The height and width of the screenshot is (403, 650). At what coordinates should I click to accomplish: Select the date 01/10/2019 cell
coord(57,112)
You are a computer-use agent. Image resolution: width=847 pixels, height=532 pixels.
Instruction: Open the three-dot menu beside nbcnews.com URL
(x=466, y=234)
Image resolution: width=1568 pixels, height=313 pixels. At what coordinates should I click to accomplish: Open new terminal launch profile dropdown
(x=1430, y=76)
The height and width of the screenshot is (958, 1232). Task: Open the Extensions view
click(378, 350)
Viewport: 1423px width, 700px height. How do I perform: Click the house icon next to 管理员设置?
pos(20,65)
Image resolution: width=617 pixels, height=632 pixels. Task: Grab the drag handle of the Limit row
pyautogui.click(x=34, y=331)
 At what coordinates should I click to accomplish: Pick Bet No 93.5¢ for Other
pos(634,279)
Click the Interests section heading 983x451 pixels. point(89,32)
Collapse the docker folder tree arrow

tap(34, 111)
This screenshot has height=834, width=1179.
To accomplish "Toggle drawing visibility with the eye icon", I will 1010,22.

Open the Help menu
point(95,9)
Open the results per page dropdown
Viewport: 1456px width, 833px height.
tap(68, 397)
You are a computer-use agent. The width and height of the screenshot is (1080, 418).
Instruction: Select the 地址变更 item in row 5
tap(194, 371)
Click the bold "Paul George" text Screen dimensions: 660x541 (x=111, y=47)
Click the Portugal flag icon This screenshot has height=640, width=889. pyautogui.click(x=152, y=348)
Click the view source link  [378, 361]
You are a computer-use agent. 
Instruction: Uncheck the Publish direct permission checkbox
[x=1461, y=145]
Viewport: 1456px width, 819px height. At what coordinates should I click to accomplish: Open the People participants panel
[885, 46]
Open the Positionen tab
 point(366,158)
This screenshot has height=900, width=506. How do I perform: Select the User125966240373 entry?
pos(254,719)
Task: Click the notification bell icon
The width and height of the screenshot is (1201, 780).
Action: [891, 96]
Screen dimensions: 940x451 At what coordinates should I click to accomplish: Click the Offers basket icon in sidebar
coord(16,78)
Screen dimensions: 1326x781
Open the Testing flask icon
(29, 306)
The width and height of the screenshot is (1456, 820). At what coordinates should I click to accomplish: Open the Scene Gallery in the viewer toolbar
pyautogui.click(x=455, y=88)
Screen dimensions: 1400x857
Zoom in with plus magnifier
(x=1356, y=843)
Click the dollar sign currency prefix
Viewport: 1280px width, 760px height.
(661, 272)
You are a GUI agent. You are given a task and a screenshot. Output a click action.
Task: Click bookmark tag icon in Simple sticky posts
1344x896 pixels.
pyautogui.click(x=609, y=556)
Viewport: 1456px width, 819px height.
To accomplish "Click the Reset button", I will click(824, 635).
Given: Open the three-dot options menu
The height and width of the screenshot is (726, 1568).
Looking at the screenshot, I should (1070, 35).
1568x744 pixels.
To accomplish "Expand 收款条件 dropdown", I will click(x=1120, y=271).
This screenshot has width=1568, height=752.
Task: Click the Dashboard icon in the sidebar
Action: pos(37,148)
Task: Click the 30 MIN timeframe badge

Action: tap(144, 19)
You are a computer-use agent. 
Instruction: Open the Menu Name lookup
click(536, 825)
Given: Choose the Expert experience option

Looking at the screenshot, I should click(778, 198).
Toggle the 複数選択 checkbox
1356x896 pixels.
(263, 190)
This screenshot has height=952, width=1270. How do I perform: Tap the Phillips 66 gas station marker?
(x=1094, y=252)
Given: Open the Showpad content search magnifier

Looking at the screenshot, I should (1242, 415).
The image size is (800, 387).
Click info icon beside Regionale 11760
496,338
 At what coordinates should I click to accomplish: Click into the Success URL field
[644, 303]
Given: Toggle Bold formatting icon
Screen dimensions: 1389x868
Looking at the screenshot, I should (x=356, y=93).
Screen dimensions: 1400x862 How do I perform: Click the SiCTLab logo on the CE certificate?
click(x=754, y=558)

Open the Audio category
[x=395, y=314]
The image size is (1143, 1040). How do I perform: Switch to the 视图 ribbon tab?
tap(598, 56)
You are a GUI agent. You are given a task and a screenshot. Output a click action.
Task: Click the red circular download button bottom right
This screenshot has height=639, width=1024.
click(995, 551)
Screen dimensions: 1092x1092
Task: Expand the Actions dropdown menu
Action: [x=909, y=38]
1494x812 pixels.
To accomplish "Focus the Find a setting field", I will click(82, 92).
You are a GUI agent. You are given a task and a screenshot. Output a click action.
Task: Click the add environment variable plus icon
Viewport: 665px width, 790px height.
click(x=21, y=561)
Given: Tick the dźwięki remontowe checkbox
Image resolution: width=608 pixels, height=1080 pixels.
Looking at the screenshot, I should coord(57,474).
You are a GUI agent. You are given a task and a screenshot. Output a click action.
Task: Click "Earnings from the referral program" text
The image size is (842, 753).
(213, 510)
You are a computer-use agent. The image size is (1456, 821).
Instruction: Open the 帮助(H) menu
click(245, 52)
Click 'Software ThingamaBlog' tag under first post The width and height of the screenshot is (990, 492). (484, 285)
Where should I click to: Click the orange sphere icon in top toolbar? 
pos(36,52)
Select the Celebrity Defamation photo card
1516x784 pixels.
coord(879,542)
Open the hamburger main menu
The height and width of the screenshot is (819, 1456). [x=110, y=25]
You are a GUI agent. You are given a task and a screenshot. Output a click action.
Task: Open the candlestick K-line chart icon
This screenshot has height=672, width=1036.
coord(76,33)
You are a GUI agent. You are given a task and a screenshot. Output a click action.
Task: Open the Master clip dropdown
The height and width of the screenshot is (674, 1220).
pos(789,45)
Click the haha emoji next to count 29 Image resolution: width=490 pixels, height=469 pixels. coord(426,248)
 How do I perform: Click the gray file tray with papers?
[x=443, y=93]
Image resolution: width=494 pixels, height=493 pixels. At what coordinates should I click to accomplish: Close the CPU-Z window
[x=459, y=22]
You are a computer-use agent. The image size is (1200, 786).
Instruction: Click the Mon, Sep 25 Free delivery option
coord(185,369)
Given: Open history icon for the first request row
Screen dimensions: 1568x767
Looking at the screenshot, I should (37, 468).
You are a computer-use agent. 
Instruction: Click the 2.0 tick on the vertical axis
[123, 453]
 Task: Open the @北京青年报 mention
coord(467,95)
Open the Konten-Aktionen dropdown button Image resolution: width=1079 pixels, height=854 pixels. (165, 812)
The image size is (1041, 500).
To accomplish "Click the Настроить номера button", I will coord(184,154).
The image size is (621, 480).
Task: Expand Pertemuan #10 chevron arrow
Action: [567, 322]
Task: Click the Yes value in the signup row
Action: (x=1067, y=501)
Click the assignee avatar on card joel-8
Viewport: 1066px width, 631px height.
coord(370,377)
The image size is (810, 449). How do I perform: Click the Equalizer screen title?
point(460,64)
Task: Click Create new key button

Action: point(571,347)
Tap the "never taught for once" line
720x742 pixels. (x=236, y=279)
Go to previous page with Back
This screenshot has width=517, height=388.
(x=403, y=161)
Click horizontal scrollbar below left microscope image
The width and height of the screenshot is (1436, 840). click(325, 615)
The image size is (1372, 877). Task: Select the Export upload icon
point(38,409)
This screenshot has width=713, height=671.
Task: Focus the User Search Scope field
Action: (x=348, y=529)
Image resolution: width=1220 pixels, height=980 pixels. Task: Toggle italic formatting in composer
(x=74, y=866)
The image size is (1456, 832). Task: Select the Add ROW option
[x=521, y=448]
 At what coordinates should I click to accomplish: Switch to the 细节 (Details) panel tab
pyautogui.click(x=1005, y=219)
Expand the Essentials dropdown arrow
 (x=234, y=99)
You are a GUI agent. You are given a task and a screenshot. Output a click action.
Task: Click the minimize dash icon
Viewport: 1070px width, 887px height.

────────

### Your instructions
Return the full listing above verbatim, line for line, without altering anything.

### Full answer
The height and width of the screenshot is (403, 650). At what coordinates should I click to accomplish: Select the date 01/10/2019 cell
coord(57,112)
You are a computer-use agent. Image resolution: width=847 pixels, height=532 pixels.
Instruction: Open the three-dot menu beside nbcnews.com URL
(x=466, y=234)
Image resolution: width=1568 pixels, height=313 pixels. At what coordinates should I click to accomplish: Open new terminal launch profile dropdown
(x=1430, y=76)
The height and width of the screenshot is (958, 1232). Task: Open the Extensions view
click(378, 350)
Viewport: 1423px width, 700px height. How do I perform: Click the house icon next to 管理员设置?
pos(20,65)
Image resolution: width=617 pixels, height=632 pixels. Task: Grab the drag handle of the Limit row
pyautogui.click(x=34, y=331)
 At what coordinates should I click to accomplish: Pick Bet No 93.5¢ for Other
pos(634,279)
Click the Interests section heading 983x451 pixels. point(89,32)
Collapse the docker folder tree arrow

tap(34, 111)
This screenshot has height=834, width=1179.
To accomplish "Toggle drawing visibility with the eye icon", I will 1010,22.

Open the Help menu
point(95,9)
Open the results per page dropdown
Viewport: 1456px width, 833px height.
tap(68, 397)
You are a computer-use agent. The width and height of the screenshot is (1080, 418).
Instruction: Select the 地址变更 item in row 5
tap(194, 371)
Click the bold "Paul George" text Screen dimensions: 660x541 (x=111, y=47)
Click the Portugal flag icon This screenshot has height=640, width=889. pyautogui.click(x=152, y=348)
Click the view source link  [378, 361]
You are a computer-use agent. 
Instruction: Uncheck the Publish direct permission checkbox
[x=1461, y=145]
Viewport: 1456px width, 819px height. At what coordinates should I click to accomplish: Open the People participants panel
[885, 46]
Open the Positionen tab
 point(366,158)
This screenshot has height=900, width=506. How do I perform: Select the User125966240373 entry?
pos(254,719)
Task: Click the notification bell icon
The width and height of the screenshot is (1201, 780).
Action: [891, 96]
Screen dimensions: 940x451 At what coordinates should I click to accomplish: Click the Offers basket icon in sidebar
coord(16,78)
Screen dimensions: 1326x781
Open the Testing flask icon
(29, 306)
The width and height of the screenshot is (1456, 820). At what coordinates should I click to accomplish: Open the Scene Gallery in the viewer toolbar
pyautogui.click(x=455, y=88)
Screen dimensions: 1400x857
Zoom in with plus magnifier
(x=1356, y=843)
Click the dollar sign currency prefix
Viewport: 1280px width, 760px height.
(661, 272)
You are a GUI agent. You are given a task and a screenshot. Output a click action.
Task: Click bookmark tag icon in Simple sticky posts
1344x896 pixels.
pyautogui.click(x=609, y=556)
Viewport: 1456px width, 819px height.
To accomplish "Click the Reset button", I will click(824, 635).
Given: Open the three-dot options menu
The height and width of the screenshot is (726, 1568).
Looking at the screenshot, I should (1070, 35).
1568x744 pixels.
To accomplish "Expand 收款条件 dropdown", I will click(x=1120, y=271).
This screenshot has width=1568, height=752.
Task: Click the Dashboard icon in the sidebar
Action: pos(37,148)
Task: Click the 30 MIN timeframe badge

Action: tap(144, 19)
You are a computer-use agent. 
Instruction: Open the Menu Name lookup
click(536, 825)
Given: Choose the Expert experience option

Looking at the screenshot, I should click(778, 198).
Toggle the 複数選択 checkbox
1356x896 pixels.
(263, 190)
This screenshot has height=952, width=1270. How do I perform: Tap the Phillips 66 gas station marker?
(x=1094, y=252)
Given: Open the Showpad content search magnifier

Looking at the screenshot, I should (1242, 415).
The image size is (800, 387).
Click info icon beside Regionale 11760
496,338
 At what coordinates should I click to accomplish: Click into the Success URL field
[644, 303]
Given: Toggle Bold formatting icon
Screen dimensions: 1389x868
Looking at the screenshot, I should (x=356, y=93).
Screen dimensions: 1400x862 How do I perform: Click the SiCTLab logo on the CE certificate?
click(x=754, y=558)

Open the Audio category
[x=395, y=314]
The image size is (1143, 1040). How do I perform: Switch to the 视图 ribbon tab?
tap(598, 56)
You are a GUI agent. You are given a task and a screenshot. Output a click action.
Task: Click the red circular download button bottom right
This screenshot has height=639, width=1024.
click(995, 551)
Screen dimensions: 1092x1092
Task: Expand the Actions dropdown menu
Action: [x=909, y=38]
1494x812 pixels.
To accomplish "Focus the Find a setting field", I will click(82, 92).
You are a GUI agent. You are given a task and a screenshot. Output a click action.
Task: Click the add environment variable plus icon
Viewport: 665px width, 790px height.
click(x=21, y=561)
Given: Tick the dźwięki remontowe checkbox
Image resolution: width=608 pixels, height=1080 pixels.
Looking at the screenshot, I should coord(57,474).
You are a GUI agent. You are given a task and a screenshot. Output a click action.
Task: Click "Earnings from the referral program" text
The image size is (842, 753).
(213, 510)
You are a computer-use agent. The image size is (1456, 821).
Instruction: Open the 帮助(H) menu
click(245, 52)
Click 'Software ThingamaBlog' tag under first post The width and height of the screenshot is (990, 492). (484, 285)
Where should I click to: Click the orange sphere icon in top toolbar? 
pos(36,52)
Select the Celebrity Defamation photo card
1516x784 pixels.
coord(879,542)
Open the hamburger main menu
The height and width of the screenshot is (819, 1456). [x=110, y=25]
You are a GUI agent. You are given a task and a screenshot. Output a click action.
Task: Open the candlestick K-line chart icon
This screenshot has height=672, width=1036.
coord(76,33)
You are a GUI agent. You are given a task and a screenshot. Output a click action.
Task: Open the Master clip dropdown
The height and width of the screenshot is (674, 1220).
pos(789,45)
Click the haha emoji next to count 29 Image resolution: width=490 pixels, height=469 pixels. coord(426,248)
 How do I perform: Click the gray file tray with papers?
[x=443, y=93]
Image resolution: width=494 pixels, height=493 pixels. At what coordinates should I click to accomplish: Close the CPU-Z window
[x=459, y=22]
You are a computer-use agent. The image size is (1200, 786).
Instruction: Click the Mon, Sep 25 Free delivery option
coord(185,369)
Given: Open history icon for the first request row
Screen dimensions: 1568x767
Looking at the screenshot, I should (37, 468).
You are a computer-use agent. 
Instruction: Click the 2.0 tick on the vertical axis
[123, 453]
 Task: Open the @北京青年报 mention
coord(467,95)
Open the Konten-Aktionen dropdown button Image resolution: width=1079 pixels, height=854 pixels. (165, 812)
The image size is (1041, 500).
To accomplish "Click the Настроить номера button", I will coord(184,154).
The image size is (621, 480).
Task: Expand Pertemuan #10 chevron arrow
Action: [567, 322]
Task: Click the Yes value in the signup row
Action: (x=1067, y=501)
Click the assignee avatar on card joel-8
Viewport: 1066px width, 631px height.
coord(370,377)
The image size is (810, 449). How do I perform: Click the Equalizer screen title?
point(460,64)
Task: Click Create new key button

Action: point(571,347)
Tap the "never taught for once" line
720x742 pixels. (x=236, y=279)
Go to previous page with Back
This screenshot has width=517, height=388.
(x=403, y=161)
Click horizontal scrollbar below left microscope image
The width and height of the screenshot is (1436, 840). click(325, 615)
The image size is (1372, 877). Task: Select the Export upload icon
point(38,409)
This screenshot has width=713, height=671.
Task: Focus the User Search Scope field
Action: (x=348, y=529)
Image resolution: width=1220 pixels, height=980 pixels. Task: Toggle italic formatting in composer
(x=74, y=866)
The image size is (1456, 832). Task: Select the Add ROW option
[x=521, y=448]
 At what coordinates should I click to accomplish: Switch to the 细节 (Details) panel tab
pyautogui.click(x=1005, y=219)
Expand the Essentials dropdown arrow
 (x=234, y=99)
You are a GUI agent. You are given a task and a screenshot. Output a click action.
Task: Click the minimize dash icon
Viewport: 1070px width, 887px height.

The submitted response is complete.